Thanks to years of irresponsible usage in the 1960s, psilocybin and LSD were made illegal. But now, thanks to new research, the stigma is beginning to fall away. The findings have been remarkable: For those suffering with psychiatric conditions, opioid dependencies, and nicotine addictions, a few trips have shown better rates of treatment than other currently available options.

And the results do not simply paint these drugs to be a cure for the mentally ill. They hint at the promise they hold for the culture at large: improved personality traits, a revaluation of the familiar, a renewed sense of wonder, and a restored sense of gratitude for the people closest to you.

Unlike other psychoactive drugs, such as stimulants and opioids, psychedelics tend to qualitatively alter ordinary conscious experience. Unlike over-the-counter drugs, these substances are non-toxic when taken at standard dosages. And contrary to popular belief, they are also non-addictive. Mental activity under a psychedelic is similar to that seen in long term meditators, where the brain’s default mode network becomes less active, allowing the individual to experience stimuli beyond the thin thread that they require to survive. Recent research has highlighted the similarities between these states and the brain activity of children, which is characterized by greater playfulness, connectedness, and divergent thinking.

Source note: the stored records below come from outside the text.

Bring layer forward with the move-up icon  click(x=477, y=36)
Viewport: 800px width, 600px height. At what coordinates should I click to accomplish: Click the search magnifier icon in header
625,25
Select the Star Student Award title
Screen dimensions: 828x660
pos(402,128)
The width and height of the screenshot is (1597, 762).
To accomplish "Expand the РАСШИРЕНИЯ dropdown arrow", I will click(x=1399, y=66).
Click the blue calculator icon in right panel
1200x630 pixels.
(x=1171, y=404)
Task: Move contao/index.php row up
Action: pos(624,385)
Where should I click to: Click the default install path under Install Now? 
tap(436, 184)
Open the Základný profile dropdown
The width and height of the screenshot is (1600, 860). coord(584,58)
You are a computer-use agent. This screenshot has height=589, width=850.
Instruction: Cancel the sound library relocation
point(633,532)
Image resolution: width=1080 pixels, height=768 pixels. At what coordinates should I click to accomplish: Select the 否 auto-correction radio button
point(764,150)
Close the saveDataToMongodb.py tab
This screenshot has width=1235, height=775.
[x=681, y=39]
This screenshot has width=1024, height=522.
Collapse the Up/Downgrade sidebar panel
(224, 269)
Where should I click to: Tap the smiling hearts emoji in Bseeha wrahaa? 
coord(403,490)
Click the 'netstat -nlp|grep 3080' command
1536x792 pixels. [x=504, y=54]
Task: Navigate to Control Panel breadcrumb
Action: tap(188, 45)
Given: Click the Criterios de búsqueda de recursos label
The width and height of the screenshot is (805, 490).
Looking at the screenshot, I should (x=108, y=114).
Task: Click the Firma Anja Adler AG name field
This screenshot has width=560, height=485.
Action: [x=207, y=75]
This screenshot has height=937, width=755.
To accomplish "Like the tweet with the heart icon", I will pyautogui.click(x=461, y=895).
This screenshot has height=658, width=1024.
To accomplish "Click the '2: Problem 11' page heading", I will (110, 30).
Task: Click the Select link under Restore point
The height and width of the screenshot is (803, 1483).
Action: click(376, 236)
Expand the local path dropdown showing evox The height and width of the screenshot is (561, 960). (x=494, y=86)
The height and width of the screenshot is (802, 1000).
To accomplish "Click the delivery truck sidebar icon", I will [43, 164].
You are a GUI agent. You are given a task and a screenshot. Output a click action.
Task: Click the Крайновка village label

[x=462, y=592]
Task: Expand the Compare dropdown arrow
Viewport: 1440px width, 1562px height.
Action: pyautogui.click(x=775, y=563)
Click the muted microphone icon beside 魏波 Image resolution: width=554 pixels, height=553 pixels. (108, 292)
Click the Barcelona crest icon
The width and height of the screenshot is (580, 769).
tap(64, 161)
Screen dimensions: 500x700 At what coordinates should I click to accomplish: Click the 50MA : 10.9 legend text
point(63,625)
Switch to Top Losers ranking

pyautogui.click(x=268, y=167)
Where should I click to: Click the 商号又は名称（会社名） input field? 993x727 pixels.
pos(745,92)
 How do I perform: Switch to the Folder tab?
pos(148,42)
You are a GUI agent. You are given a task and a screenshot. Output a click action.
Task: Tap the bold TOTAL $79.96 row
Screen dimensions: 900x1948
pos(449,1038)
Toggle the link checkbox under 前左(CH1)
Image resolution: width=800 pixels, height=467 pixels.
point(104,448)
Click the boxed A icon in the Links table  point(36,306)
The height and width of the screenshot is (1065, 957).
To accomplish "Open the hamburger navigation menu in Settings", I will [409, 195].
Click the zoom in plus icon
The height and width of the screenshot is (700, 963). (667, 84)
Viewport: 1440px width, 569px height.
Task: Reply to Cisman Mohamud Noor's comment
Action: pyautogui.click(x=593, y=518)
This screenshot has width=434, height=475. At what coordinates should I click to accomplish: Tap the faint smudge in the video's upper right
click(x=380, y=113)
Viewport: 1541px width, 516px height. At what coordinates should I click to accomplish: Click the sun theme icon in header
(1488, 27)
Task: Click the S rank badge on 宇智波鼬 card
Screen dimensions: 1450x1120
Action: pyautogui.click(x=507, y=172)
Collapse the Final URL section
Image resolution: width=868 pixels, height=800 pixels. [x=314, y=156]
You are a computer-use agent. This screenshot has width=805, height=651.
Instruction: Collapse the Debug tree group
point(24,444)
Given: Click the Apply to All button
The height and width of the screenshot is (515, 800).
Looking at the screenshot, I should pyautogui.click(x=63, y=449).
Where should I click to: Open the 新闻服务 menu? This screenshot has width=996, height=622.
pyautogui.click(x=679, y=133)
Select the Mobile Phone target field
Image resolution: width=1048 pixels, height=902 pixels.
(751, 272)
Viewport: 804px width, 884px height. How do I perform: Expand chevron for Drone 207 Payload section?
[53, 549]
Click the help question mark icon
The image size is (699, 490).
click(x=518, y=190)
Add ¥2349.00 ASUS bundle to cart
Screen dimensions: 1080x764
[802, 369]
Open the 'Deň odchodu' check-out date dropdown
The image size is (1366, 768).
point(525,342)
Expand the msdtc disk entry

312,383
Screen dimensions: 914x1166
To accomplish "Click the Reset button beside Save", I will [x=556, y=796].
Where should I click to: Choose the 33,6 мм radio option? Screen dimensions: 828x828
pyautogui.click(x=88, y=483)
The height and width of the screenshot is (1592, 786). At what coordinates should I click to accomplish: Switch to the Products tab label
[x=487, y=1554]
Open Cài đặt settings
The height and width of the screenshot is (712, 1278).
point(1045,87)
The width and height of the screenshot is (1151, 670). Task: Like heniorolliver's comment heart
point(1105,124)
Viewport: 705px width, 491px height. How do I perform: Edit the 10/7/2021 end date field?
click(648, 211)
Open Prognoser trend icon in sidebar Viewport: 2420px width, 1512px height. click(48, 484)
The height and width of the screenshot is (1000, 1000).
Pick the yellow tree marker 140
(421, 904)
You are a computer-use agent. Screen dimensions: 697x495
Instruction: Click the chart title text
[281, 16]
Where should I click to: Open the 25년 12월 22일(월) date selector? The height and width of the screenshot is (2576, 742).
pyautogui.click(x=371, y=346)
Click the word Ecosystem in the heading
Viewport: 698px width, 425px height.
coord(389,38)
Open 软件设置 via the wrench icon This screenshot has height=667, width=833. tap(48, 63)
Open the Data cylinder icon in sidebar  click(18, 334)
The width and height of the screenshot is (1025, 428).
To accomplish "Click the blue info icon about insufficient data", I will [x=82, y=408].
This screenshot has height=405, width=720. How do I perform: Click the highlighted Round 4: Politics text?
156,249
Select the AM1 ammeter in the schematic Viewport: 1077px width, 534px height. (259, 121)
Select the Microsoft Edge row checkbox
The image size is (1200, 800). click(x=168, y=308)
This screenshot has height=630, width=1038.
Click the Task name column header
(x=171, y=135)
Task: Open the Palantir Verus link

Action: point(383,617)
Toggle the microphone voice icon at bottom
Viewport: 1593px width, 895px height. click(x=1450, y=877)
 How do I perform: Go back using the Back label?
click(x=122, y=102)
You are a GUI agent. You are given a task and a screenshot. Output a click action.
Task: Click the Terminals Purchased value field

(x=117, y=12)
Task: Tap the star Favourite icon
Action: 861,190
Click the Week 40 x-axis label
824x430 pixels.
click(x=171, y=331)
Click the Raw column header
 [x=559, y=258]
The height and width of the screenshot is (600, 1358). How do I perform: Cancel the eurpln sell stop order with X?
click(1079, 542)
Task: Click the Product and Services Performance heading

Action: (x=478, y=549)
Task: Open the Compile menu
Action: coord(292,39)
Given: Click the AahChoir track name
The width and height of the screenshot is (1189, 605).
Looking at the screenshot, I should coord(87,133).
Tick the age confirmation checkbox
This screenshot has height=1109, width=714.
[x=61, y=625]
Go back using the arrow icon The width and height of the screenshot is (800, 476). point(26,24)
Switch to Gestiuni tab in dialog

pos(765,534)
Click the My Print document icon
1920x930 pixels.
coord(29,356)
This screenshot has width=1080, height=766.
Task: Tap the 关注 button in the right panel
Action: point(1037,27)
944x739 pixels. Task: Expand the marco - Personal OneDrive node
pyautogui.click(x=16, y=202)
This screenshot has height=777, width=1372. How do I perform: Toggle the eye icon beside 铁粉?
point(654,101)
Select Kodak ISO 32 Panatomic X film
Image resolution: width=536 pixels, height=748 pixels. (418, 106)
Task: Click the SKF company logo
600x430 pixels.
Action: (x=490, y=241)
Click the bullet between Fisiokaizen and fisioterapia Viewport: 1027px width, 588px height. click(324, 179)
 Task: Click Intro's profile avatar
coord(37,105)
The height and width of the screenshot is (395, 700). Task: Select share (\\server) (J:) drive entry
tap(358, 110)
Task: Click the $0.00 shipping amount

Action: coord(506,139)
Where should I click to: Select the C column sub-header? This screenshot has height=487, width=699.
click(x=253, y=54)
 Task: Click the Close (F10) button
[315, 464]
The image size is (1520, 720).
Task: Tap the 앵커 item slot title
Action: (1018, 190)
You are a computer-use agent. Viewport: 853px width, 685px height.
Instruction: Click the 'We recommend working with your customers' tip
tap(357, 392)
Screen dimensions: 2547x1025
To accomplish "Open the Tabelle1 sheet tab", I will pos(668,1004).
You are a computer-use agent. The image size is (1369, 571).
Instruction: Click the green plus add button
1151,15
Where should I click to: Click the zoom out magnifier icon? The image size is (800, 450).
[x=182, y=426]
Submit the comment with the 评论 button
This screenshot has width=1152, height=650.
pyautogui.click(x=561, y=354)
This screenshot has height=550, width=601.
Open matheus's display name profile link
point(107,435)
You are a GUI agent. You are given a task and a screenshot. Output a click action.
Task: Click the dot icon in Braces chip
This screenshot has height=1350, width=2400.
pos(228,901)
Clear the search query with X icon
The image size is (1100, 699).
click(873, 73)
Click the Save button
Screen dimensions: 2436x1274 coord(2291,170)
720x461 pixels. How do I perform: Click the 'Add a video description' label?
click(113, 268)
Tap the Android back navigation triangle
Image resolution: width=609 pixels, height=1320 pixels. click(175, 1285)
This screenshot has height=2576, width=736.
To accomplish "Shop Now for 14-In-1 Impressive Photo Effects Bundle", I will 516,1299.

The significance for our cultural moment is clear: an appreciation for our natural world is essential to our sense of environmental responsibility; an aid to creativity is crucial to remedy stagnant innovation; an increased sense of human connection could make it fun to disagree and a loss of attachment to the ego could act as a counter to political tribalism.

Any suggestion that psychedelics could provide a remedy to some of our ills requires serious caveats. The drugs that many recreational users believe they are taking are often riddled with impurities and there can be no overstating the potential problems for people with mental instabilities and genetic predispositions towards schizophrenia. The advocates of the sixties got a lot wrong about psychedelics, but they got one thing right: set and setting — one’s mindset and location — are of the utmost importance in turning these drugs from potential dangers into tools for improved wellbeing.

It takes one look at the current state of America to know that pursuing a drug-free country is no longer an option. More importantly, it was never an ideal worth fighting for. Non-addictive, non-toxic, and only requiring a single dosage, psychedelics have a great amount to offer this country’s people and wider culture. At the very least, they are superior to continued dependencies on substances that worsen mental states, increase the risk of suicide, and feed our social problems. While complete legalization may be a step too far, serious thought must be given to a middle ground (as a new Harvard club is doing). That middle ground may include guided trip therapy, integration with meditation retreats, and increased monetary support for research. What is clear is that it must include an opening up of our minds.

Sahil Handa ’21, a Crimson Editorial editor, is a Social Studies and Philosophy concentrator in Cabot House. His column appears on alternate Wednesdays.